» **WHAT THE TASK ASKS**: Copy the material verbatim, from its first line through the line containing "The width and height of the screenshot is (700, 700).", and stop there.

------ RECORDS SHOWN ------

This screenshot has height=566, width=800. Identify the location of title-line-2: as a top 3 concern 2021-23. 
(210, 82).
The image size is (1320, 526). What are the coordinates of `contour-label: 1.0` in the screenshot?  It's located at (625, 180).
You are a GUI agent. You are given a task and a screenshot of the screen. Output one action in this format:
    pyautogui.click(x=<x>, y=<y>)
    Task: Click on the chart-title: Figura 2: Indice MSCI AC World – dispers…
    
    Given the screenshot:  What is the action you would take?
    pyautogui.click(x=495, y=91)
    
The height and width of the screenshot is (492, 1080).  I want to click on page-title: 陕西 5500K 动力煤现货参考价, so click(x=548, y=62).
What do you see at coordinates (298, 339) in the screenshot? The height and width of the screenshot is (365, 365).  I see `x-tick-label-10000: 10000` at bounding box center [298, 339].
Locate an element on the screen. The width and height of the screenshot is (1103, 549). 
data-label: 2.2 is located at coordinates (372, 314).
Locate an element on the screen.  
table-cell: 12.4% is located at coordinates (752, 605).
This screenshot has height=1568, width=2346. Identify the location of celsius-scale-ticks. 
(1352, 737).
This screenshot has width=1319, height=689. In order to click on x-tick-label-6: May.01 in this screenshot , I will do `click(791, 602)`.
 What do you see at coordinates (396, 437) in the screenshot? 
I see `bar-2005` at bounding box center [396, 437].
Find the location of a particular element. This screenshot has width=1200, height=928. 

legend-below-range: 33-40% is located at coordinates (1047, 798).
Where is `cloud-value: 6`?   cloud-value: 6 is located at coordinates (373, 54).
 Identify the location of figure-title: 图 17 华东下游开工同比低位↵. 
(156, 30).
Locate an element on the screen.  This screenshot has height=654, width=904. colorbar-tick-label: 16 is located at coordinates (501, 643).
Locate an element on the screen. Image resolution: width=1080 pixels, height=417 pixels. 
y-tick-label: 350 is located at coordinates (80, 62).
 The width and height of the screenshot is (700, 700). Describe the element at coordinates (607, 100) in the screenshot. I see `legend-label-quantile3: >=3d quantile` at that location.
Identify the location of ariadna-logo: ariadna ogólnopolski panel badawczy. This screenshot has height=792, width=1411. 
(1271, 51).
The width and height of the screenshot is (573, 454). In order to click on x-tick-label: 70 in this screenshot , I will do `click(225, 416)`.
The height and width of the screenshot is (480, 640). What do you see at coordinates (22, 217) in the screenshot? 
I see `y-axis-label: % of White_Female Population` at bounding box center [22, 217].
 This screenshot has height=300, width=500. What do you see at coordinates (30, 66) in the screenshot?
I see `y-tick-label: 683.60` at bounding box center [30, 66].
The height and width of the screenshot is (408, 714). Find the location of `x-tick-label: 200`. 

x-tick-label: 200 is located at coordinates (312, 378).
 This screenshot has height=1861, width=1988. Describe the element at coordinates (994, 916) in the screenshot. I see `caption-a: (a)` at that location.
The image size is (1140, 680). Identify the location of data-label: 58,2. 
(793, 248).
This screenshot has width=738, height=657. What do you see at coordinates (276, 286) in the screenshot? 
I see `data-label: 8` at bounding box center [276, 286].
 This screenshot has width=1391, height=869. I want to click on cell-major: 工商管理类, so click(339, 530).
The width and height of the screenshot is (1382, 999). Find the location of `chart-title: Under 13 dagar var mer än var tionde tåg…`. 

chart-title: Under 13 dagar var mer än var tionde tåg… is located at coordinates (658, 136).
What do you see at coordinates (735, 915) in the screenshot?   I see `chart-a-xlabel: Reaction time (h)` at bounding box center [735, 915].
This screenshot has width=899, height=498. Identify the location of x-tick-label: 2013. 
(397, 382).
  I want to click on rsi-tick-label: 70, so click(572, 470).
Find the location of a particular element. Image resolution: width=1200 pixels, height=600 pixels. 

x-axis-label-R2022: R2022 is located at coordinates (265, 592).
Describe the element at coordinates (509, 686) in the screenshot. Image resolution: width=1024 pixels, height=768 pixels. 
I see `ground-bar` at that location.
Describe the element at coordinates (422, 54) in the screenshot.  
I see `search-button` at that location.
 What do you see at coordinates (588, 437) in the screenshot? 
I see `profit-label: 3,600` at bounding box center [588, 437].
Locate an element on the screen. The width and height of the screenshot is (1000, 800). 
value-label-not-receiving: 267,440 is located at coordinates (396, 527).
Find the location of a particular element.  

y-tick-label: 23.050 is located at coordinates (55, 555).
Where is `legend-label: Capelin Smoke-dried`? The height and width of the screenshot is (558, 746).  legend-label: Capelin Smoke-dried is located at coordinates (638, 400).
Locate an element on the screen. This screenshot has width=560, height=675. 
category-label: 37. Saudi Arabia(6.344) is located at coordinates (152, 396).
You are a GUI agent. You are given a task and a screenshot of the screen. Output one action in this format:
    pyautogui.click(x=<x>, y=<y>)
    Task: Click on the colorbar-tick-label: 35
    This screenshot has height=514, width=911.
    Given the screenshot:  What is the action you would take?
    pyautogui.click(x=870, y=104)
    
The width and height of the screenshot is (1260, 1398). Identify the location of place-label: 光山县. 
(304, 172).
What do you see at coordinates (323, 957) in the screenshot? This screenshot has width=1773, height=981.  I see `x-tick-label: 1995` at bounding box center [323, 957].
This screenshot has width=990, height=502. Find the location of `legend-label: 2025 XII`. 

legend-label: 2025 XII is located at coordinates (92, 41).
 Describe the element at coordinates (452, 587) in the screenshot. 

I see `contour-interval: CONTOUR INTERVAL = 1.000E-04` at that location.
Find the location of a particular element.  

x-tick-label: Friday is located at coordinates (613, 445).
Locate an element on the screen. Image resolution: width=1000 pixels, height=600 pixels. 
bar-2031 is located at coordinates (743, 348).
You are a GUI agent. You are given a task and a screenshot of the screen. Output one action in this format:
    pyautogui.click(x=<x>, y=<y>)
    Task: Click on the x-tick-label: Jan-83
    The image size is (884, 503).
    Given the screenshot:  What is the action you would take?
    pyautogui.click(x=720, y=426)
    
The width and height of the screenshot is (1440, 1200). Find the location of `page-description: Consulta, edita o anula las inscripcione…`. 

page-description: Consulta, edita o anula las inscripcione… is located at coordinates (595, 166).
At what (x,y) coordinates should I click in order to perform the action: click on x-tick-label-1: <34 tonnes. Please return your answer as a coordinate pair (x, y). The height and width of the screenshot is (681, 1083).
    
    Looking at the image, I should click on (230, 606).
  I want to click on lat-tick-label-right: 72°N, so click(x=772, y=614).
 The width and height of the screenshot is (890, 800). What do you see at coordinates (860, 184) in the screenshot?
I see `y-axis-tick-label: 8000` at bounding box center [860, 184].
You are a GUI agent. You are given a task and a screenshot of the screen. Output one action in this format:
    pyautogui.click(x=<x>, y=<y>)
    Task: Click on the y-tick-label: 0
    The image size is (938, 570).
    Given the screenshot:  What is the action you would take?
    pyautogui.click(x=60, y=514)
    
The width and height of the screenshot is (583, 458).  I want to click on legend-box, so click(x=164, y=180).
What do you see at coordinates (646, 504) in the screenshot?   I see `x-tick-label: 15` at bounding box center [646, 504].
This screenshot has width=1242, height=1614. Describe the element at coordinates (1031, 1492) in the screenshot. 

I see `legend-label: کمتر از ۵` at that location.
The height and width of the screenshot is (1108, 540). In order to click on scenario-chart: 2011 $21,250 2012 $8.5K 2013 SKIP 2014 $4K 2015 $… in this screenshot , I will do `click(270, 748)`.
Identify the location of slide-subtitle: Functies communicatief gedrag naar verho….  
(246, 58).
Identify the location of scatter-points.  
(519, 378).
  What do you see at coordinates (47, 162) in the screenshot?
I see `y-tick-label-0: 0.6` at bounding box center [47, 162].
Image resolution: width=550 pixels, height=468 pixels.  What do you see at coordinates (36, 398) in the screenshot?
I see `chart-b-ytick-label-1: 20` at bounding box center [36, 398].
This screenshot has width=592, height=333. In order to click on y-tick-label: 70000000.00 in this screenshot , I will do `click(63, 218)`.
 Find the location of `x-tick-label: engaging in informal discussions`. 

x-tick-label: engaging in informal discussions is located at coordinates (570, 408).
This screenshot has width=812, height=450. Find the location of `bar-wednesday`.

------

» **RESPONSE BELOW**:
This screenshot has height=566, width=800. Identify the location of title-line-2: as a top 3 concern 2021-23. 
(210, 82).
The image size is (1320, 526). What are the coordinates of `contour-label: 1.0` in the screenshot?  It's located at (625, 180).
You are a GUI agent. You are given a task and a screenshot of the screen. Output one action in this format:
    pyautogui.click(x=<x>, y=<y>)
    Task: Click on the chart-title: Figura 2: Indice MSCI AC World – dispers…
    
    Given the screenshot:  What is the action you would take?
    pyautogui.click(x=495, y=91)
    
The height and width of the screenshot is (492, 1080).  I want to click on page-title: 陕西 5500K 动力煤现货参考价, so click(x=548, y=62).
What do you see at coordinates (298, 339) in the screenshot? The height and width of the screenshot is (365, 365).  I see `x-tick-label-10000: 10000` at bounding box center [298, 339].
Locate an element on the screen. The width and height of the screenshot is (1103, 549). 
data-label: 2.2 is located at coordinates (372, 314).
Locate an element on the screen.  
table-cell: 12.4% is located at coordinates (752, 605).
This screenshot has height=1568, width=2346. Identify the location of celsius-scale-ticks. 
(1352, 737).
This screenshot has width=1319, height=689. In order to click on x-tick-label-6: May.01 in this screenshot , I will do `click(791, 602)`.
 What do you see at coordinates (396, 437) in the screenshot? 
I see `bar-2005` at bounding box center [396, 437].
Find the location of a particular element. This screenshot has width=1200, height=928. 

legend-below-range: 33-40% is located at coordinates (1047, 798).
Where is `cloud-value: 6`?   cloud-value: 6 is located at coordinates (373, 54).
 Identify the location of figure-title: 图 17 华东下游开工同比低位↵. 
(156, 30).
Locate an element on the screen.  This screenshot has height=654, width=904. colorbar-tick-label: 16 is located at coordinates (501, 643).
Locate an element on the screen. Image resolution: width=1080 pixels, height=417 pixels. 
y-tick-label: 350 is located at coordinates (80, 62).
 The width and height of the screenshot is (700, 700). Describe the element at coordinates (607, 100) in the screenshot. I see `legend-label-quantile3: >=3d quantile` at that location.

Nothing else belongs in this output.